*WHAT THE TASK ASKS*: In the entries that follow, find the line containing "This screenshot has height=563, width=723."; from there, copy every line exactly through the line containing "Open the 格式 menu".

----- RECORDS SUPPLIED -----

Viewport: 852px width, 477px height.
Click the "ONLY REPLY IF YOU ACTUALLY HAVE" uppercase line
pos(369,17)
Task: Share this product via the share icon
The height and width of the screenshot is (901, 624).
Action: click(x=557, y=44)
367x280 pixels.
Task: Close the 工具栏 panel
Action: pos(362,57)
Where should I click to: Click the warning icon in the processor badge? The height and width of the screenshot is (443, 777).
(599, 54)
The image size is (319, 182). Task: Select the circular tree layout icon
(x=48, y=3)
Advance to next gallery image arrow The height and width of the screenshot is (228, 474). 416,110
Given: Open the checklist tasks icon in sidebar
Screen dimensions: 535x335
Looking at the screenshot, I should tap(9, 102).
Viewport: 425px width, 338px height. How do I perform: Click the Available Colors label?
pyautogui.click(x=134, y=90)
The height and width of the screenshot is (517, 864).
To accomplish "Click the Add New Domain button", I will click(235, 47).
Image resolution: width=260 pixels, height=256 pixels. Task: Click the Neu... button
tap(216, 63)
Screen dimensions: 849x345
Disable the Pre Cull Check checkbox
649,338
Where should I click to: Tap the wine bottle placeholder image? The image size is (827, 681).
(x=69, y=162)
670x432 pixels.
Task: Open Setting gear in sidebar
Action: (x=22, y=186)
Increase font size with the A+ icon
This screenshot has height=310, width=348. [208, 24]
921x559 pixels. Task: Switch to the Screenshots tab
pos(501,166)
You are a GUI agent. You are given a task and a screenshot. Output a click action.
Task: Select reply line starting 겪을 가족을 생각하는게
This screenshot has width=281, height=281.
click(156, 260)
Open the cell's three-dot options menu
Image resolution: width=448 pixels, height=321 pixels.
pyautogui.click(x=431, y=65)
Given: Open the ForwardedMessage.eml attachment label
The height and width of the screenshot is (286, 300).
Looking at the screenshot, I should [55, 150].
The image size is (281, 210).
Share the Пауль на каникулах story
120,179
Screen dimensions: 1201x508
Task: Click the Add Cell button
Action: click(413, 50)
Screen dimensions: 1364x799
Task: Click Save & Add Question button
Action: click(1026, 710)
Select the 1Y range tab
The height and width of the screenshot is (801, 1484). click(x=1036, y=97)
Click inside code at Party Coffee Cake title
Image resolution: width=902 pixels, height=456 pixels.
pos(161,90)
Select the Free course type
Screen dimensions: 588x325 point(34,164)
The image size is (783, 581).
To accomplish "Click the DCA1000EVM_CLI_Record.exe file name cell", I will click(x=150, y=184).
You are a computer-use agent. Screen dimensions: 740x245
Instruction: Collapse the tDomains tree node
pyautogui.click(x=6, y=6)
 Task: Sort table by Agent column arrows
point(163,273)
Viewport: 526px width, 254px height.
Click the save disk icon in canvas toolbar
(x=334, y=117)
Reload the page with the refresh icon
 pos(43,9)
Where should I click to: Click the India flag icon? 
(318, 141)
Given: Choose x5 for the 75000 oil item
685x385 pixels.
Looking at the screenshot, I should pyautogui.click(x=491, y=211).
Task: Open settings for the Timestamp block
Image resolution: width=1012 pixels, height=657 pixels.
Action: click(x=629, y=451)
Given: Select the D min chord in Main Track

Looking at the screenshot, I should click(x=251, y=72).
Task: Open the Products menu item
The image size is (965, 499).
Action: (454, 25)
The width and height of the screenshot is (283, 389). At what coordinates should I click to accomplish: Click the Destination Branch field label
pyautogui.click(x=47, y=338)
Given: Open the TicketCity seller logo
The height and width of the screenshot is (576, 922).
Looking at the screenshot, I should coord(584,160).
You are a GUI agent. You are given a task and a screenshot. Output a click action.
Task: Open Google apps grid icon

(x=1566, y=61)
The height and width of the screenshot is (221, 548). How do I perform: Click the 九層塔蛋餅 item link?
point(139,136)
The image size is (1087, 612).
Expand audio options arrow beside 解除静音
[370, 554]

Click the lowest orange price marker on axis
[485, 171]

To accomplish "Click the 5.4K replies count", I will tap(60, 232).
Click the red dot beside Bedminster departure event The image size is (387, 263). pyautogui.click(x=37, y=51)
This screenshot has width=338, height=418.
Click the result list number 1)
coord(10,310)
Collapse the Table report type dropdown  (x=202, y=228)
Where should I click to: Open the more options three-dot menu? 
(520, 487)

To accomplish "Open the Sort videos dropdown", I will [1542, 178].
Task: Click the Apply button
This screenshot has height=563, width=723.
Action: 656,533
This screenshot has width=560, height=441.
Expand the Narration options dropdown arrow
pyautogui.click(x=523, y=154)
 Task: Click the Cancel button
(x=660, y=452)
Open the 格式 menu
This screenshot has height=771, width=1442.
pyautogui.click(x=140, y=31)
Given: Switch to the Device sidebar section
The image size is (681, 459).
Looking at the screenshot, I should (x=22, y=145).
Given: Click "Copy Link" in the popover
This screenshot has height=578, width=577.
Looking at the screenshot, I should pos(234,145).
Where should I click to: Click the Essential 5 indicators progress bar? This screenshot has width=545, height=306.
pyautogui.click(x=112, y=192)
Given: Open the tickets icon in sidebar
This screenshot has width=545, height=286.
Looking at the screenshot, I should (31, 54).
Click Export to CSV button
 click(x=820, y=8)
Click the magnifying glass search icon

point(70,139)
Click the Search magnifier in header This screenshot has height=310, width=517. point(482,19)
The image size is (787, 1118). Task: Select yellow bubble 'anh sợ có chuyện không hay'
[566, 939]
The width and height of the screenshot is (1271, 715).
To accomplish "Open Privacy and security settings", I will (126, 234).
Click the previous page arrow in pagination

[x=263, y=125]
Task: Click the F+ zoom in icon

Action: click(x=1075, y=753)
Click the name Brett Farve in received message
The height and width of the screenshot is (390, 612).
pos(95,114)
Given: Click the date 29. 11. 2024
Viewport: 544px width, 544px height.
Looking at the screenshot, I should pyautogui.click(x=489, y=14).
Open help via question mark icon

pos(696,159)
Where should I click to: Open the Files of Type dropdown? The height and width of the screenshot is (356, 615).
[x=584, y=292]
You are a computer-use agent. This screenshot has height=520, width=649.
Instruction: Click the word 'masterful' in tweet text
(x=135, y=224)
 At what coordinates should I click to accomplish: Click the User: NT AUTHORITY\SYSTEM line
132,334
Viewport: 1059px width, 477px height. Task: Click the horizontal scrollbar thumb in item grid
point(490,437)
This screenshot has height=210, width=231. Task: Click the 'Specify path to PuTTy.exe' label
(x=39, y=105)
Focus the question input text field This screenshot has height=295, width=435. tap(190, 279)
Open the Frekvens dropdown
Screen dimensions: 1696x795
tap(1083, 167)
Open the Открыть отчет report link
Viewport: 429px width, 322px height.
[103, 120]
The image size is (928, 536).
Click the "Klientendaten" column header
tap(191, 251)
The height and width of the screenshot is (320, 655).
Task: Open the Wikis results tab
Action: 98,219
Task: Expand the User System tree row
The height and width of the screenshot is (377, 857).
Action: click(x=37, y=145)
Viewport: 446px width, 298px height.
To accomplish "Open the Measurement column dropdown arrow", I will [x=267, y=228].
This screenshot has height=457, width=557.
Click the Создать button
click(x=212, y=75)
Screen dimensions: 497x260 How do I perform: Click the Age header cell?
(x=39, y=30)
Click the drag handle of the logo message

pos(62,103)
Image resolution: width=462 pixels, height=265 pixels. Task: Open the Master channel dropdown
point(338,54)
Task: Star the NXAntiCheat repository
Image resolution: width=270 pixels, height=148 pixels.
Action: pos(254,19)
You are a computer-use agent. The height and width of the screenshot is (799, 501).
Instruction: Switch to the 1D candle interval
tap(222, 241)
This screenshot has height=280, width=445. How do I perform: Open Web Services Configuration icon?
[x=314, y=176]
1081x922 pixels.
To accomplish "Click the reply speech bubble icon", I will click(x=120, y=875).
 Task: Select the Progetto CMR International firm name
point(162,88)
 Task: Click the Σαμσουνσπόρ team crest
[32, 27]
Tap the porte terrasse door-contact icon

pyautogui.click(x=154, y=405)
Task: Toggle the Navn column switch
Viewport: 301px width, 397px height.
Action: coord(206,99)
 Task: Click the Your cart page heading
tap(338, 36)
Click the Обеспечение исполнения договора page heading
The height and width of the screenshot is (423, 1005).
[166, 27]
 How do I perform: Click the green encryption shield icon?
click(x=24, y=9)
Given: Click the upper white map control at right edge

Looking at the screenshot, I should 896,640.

-----

*RESULT OF THIS TASK*:
This screenshot has height=563, width=723.
Action: 656,533
This screenshot has width=560, height=441.
Expand the Narration options dropdown arrow
pyautogui.click(x=523, y=154)
 Task: Click the Cancel button
(x=660, y=452)
Open the 格式 menu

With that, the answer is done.